Attorney payments follow their own 1099 rules — find out when to use 1099-NEC vs. 1099-MISC and how to avoid costly filing mistakes.
Payments to attorneys get reported on Form 1099-NEC, Form 1099-MISC, or both, depending on what the payment is for. Legal service fees go on 1099-NEC. Settlement proceeds paid through an attorney go on 1099-MISC. The $600 reporting threshold applies to each form separately, and the usual exemption for payments to corporations does not apply when the recipient is a law firm. Getting the form wrong triggers IRS mismatch notices and potential penalties, so the distinction matters more here than with almost any other type of vendor payment.
The deciding factor is the nature of the payment, not who the attorney is or how their practice is organized.
A single transaction can require both forms. Say you settle a claim for $100,000 through the claimant’s attorney, and you separately owe that same attorney $15,000 for work they did advising you on the underlying dispute. You issue a 1099-MISC showing $100,000 in Box 10 and a 1099-NEC showing $15,000 in Box 1.

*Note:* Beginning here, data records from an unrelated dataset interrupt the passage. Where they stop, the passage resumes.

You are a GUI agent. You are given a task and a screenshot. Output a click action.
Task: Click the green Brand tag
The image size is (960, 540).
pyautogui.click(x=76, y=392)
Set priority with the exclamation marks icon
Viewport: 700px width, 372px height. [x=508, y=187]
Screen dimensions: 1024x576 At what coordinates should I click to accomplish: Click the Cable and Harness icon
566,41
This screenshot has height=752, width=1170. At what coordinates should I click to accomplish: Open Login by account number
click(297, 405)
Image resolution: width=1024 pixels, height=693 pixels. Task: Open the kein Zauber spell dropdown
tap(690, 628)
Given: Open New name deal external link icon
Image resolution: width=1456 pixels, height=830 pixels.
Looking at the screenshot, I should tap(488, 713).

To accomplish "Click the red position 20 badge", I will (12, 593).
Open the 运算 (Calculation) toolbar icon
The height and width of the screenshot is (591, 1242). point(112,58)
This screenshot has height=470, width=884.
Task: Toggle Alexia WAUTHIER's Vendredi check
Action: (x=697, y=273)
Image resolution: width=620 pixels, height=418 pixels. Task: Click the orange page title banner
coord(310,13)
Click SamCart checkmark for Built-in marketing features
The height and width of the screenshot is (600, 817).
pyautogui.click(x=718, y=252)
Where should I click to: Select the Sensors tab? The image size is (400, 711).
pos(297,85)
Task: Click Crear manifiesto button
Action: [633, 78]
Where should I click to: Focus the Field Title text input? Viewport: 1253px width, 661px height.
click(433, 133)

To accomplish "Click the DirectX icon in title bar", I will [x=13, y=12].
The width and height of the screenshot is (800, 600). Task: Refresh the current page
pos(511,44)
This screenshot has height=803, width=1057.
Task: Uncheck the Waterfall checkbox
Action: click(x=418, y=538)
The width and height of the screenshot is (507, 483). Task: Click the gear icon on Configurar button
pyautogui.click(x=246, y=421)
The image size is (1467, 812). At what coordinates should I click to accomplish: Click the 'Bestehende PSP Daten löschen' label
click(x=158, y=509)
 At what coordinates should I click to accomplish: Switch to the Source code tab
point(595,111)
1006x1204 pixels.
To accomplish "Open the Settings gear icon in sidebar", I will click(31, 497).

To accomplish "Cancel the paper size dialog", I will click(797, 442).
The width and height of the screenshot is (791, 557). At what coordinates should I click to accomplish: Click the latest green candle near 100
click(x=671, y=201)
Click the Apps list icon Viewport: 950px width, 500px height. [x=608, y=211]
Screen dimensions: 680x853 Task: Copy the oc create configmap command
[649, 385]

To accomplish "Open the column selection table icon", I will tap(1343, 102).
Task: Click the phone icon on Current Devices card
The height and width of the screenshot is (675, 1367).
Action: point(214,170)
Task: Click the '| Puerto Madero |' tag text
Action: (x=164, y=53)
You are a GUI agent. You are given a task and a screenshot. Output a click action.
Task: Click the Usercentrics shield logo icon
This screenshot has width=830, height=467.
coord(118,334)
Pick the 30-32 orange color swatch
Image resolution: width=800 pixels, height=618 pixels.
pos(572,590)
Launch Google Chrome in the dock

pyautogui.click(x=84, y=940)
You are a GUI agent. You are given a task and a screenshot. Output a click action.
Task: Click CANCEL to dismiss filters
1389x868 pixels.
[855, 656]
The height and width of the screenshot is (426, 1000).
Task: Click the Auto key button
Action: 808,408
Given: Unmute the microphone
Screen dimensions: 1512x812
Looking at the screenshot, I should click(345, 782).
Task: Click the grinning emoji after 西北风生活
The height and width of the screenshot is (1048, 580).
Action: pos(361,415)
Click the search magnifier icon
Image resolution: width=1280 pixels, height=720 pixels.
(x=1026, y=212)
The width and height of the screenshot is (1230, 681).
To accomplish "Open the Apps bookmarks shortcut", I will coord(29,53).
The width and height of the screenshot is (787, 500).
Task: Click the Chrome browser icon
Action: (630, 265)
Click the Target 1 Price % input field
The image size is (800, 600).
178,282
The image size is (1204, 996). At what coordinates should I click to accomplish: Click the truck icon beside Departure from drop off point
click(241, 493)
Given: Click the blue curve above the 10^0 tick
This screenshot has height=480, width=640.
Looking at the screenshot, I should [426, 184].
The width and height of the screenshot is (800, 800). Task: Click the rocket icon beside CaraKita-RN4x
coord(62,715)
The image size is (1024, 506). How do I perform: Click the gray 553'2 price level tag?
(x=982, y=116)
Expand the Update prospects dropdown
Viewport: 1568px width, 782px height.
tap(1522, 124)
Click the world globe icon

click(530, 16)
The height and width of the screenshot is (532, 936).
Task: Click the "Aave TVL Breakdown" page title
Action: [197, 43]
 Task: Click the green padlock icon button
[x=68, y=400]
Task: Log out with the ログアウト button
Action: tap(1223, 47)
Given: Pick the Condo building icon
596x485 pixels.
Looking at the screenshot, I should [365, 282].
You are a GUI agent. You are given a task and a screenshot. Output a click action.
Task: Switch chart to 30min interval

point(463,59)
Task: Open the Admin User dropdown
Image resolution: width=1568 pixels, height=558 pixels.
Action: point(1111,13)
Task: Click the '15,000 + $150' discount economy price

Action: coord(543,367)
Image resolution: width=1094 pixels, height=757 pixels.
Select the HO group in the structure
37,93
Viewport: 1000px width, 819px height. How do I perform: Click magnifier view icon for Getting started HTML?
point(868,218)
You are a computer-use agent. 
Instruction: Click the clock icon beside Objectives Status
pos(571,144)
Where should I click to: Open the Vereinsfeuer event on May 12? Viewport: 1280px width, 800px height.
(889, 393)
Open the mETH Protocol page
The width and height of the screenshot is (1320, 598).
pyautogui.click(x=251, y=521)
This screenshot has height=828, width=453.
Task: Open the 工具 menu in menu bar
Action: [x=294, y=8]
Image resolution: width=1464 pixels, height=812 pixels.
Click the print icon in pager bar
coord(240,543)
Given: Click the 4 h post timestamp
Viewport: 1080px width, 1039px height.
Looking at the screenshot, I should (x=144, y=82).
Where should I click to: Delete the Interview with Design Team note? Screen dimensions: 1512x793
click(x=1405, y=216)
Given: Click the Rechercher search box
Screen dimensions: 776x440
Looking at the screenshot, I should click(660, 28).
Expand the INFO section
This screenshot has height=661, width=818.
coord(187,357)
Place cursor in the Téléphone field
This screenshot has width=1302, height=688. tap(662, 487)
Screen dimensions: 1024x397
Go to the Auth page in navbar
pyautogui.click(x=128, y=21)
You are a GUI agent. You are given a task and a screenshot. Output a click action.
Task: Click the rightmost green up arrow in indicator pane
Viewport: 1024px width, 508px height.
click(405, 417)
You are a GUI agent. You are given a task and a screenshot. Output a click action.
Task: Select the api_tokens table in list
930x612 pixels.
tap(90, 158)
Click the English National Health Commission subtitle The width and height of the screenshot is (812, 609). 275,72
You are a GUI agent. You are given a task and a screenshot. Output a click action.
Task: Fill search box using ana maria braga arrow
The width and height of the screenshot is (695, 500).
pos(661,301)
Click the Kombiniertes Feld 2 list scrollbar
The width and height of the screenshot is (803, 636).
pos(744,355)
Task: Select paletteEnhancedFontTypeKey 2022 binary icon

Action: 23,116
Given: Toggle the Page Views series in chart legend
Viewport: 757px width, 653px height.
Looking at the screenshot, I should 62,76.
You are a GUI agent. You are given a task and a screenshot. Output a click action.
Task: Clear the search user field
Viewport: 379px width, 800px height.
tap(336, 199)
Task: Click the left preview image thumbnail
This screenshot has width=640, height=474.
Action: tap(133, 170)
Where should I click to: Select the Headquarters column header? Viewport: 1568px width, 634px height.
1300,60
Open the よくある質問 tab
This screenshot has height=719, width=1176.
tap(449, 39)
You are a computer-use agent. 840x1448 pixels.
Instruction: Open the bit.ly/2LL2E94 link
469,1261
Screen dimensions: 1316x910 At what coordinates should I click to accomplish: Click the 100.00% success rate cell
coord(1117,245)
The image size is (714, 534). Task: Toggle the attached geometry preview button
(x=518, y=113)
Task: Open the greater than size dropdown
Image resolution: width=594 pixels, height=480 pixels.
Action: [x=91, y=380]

Both forms are only required when the payment is made in the course of your trade or business. If you hire a lawyer for a purely personal matter — a divorce, writing your will, buying a house — you do not file a 1099. The IRS instructions state plainly: “Personal payments are not reportable.”1Internal Revenue Service. Instructions for Forms 1099-MISC and 1099-NEC (04/2025)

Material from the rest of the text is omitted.